• [DATA TO USE]
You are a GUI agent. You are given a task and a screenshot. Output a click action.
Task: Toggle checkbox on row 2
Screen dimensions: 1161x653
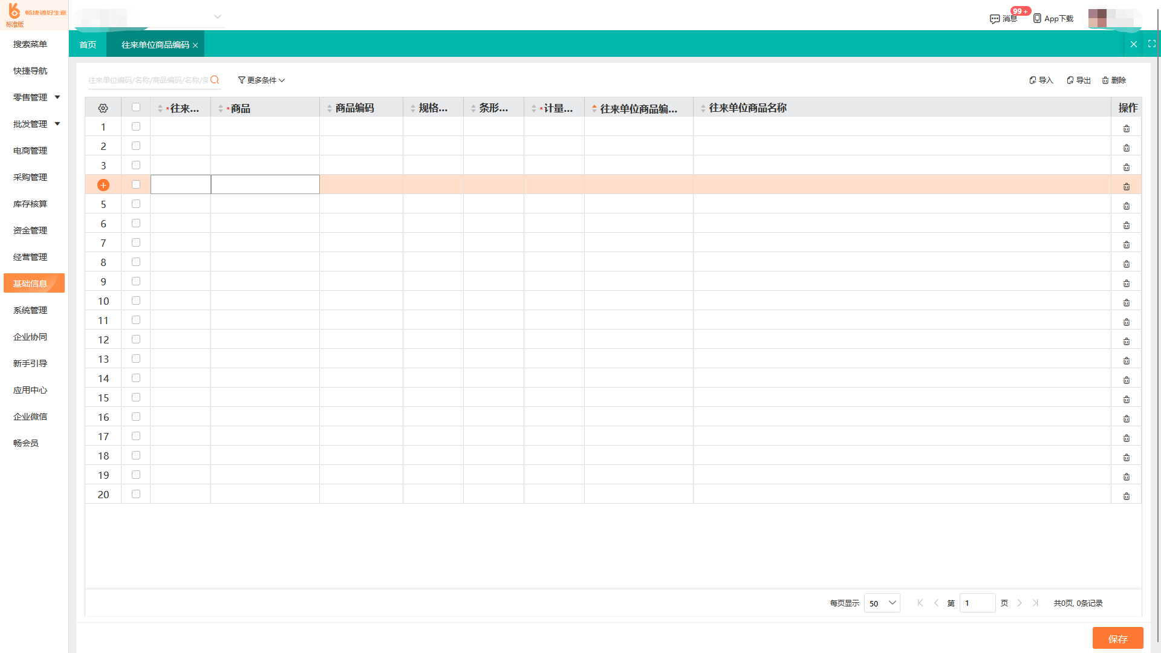135,146
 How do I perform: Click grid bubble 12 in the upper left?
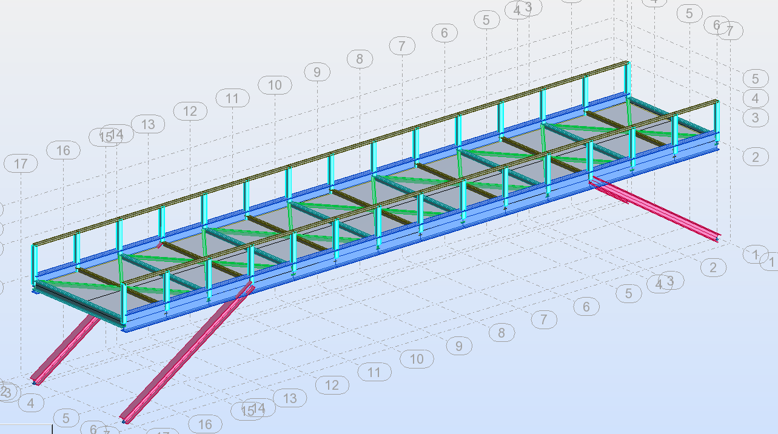pos(190,111)
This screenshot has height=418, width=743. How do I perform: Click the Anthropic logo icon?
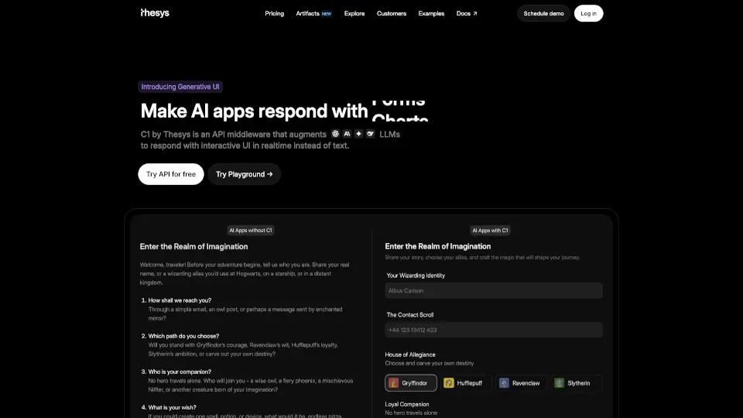(x=347, y=134)
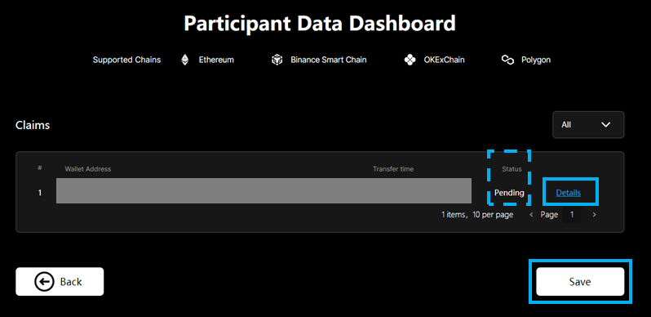Click the page number input field
The height and width of the screenshot is (317, 651).
[x=572, y=215]
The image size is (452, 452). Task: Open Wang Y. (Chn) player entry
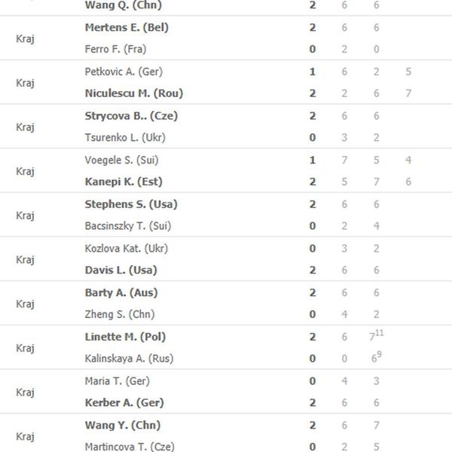coord(123,425)
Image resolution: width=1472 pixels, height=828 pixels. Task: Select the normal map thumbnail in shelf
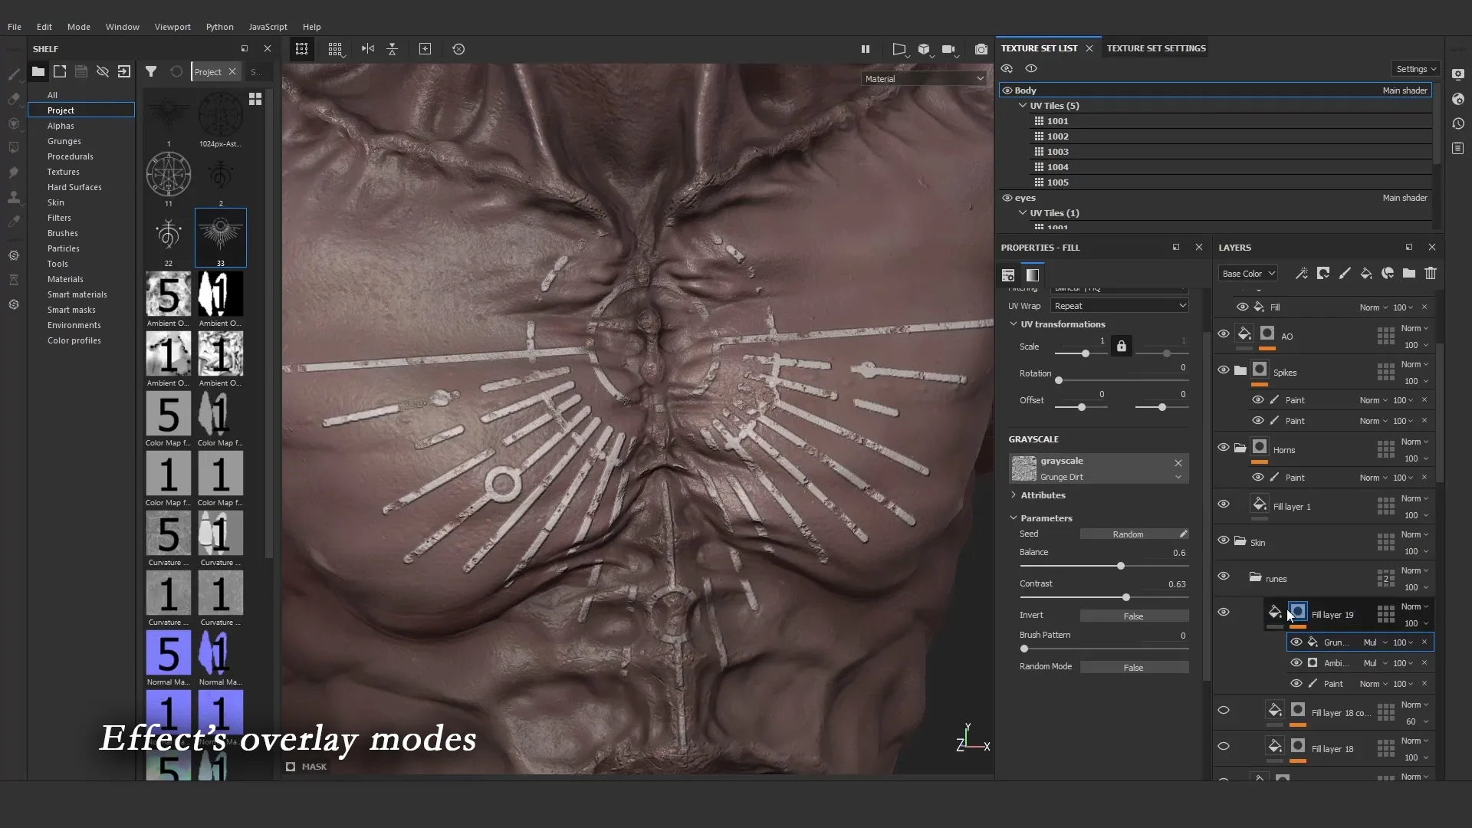pos(168,656)
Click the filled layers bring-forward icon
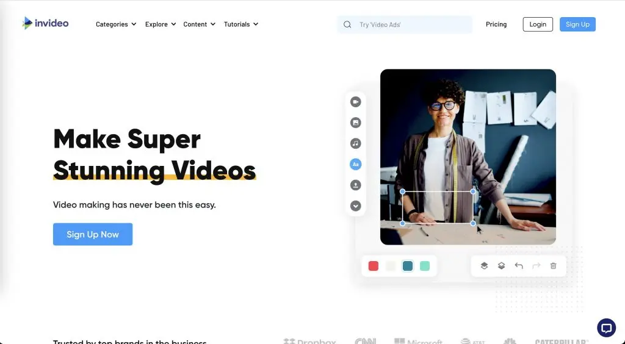This screenshot has width=625, height=344. 484,266

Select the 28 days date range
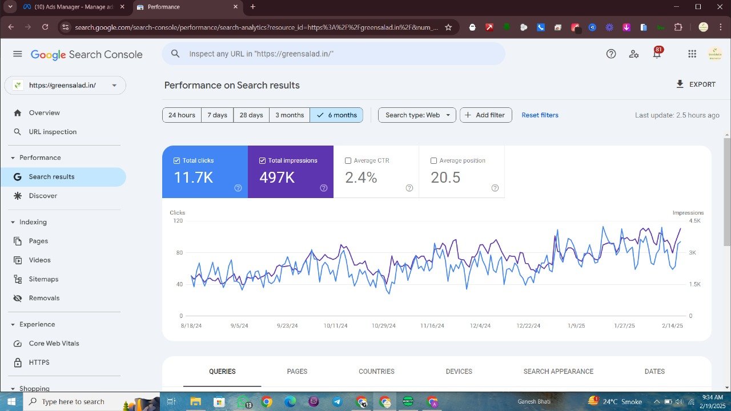coord(251,115)
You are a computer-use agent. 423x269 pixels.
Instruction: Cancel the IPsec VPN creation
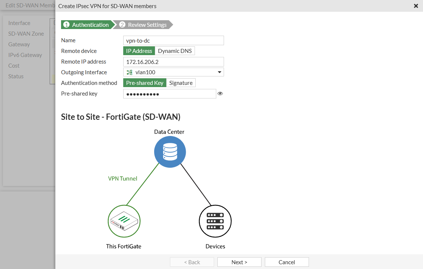tap(287, 262)
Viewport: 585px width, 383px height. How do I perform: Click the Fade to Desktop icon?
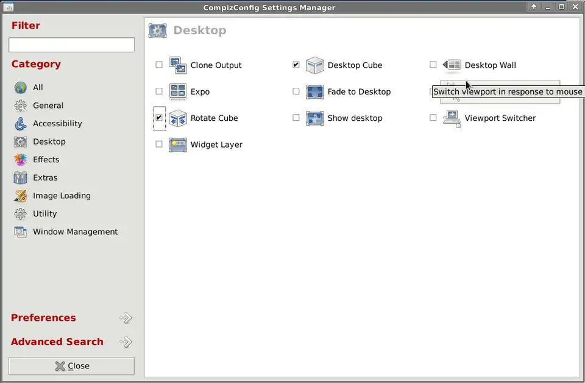pyautogui.click(x=314, y=91)
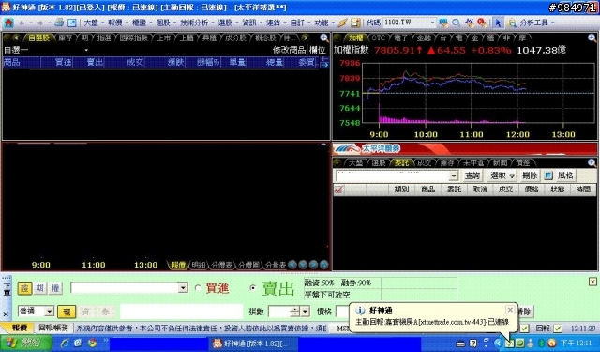
Task: Expand the 自選一 watchlist dropdown
Action: (86, 50)
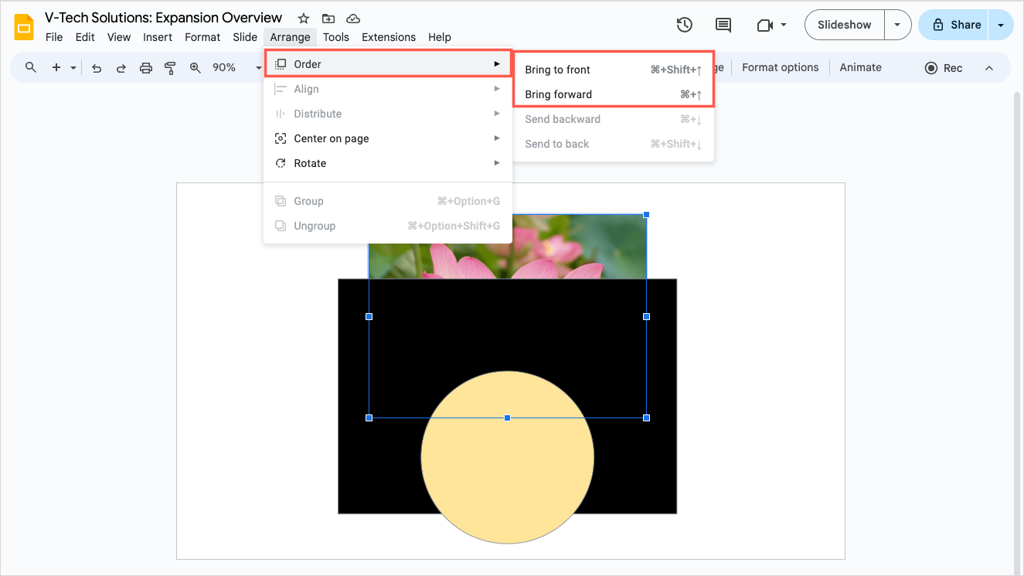Star this presentation

click(304, 19)
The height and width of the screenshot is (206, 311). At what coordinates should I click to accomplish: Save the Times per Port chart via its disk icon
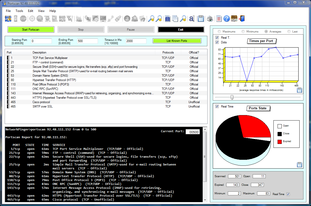pyautogui.click(x=299, y=90)
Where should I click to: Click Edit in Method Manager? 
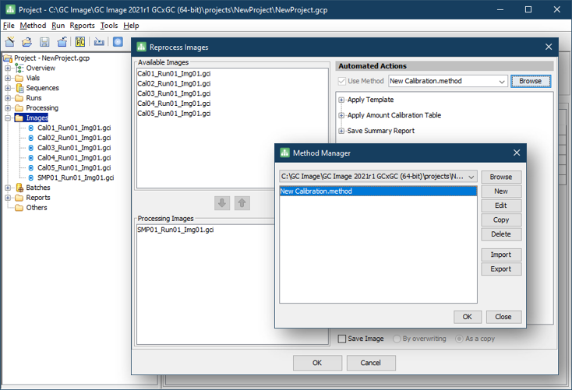tap(500, 206)
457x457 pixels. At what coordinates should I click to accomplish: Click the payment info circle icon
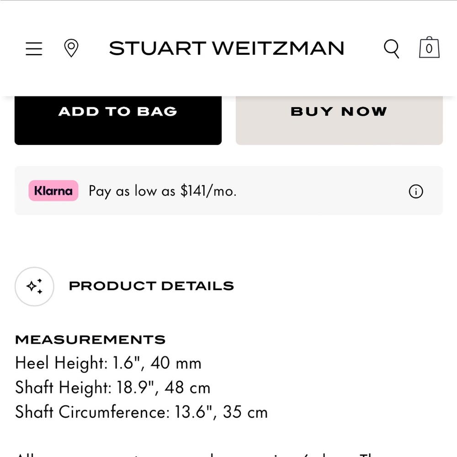point(415,191)
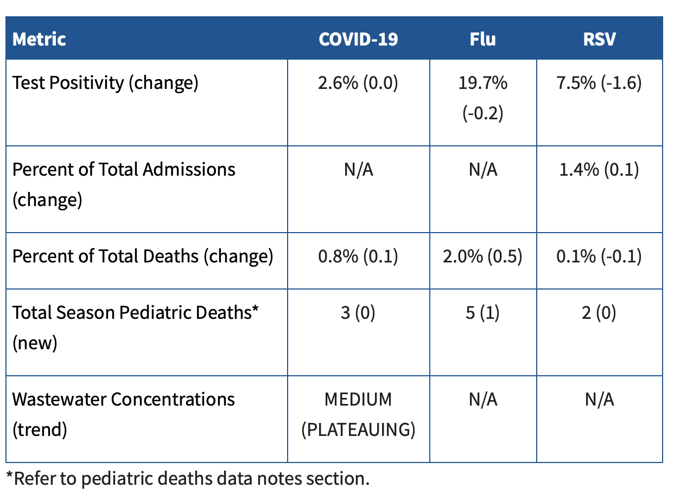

• [PROBLEM TO SOLVE]
A complete and exact copy of the records is required. Exclude the pictures.

• [OUTPUT FOR THIS EXERCISE]
You are a GUI agent. You are given a task and a screenshot. Output a click action.
Task: Toggle checkbox on row 2
Screen dimensions: 1161x653
135,146
 How do I perform: Click grid bubble 12 in the upper left?
pos(190,111)
This screenshot has height=418, width=743. How do I perform: Click the Anthropic logo icon?
(x=347, y=134)
Click the page number input field
The height and width of the screenshot is (317, 651).
[x=572, y=215]
The image size is (452, 452). Task: Open Wang Y. (Chn) player entry
coord(123,425)
Image resolution: width=1472 pixels, height=828 pixels. Task: Select the normal map thumbnail in shelf
pos(168,656)
Click the filled layers bring-forward icon
This screenshot has width=625, height=344. 484,266

Select the 28 days date range
coord(251,115)
You are a computer-use agent. 423x269 pixels.
Instruction: Cancel the IPsec VPN creation
tap(287, 262)
Viewport: 585px width, 383px height. How do I perform: Click the Fade to Desktop icon?
pyautogui.click(x=314, y=91)
Task: Expand the 自選一 watchlist dropdown
Action: (86, 50)
Star this presentation

click(304, 19)
The height and width of the screenshot is (206, 311). At what coordinates should I click to accomplish: Save the Times per Port chart via its disk icon
pyautogui.click(x=299, y=90)
Where should I click to: Click Edit in Method Manager? 
tap(500, 206)
457x457 pixels. At what coordinates should I click to accomplish: Click the payment info circle icon
point(415,191)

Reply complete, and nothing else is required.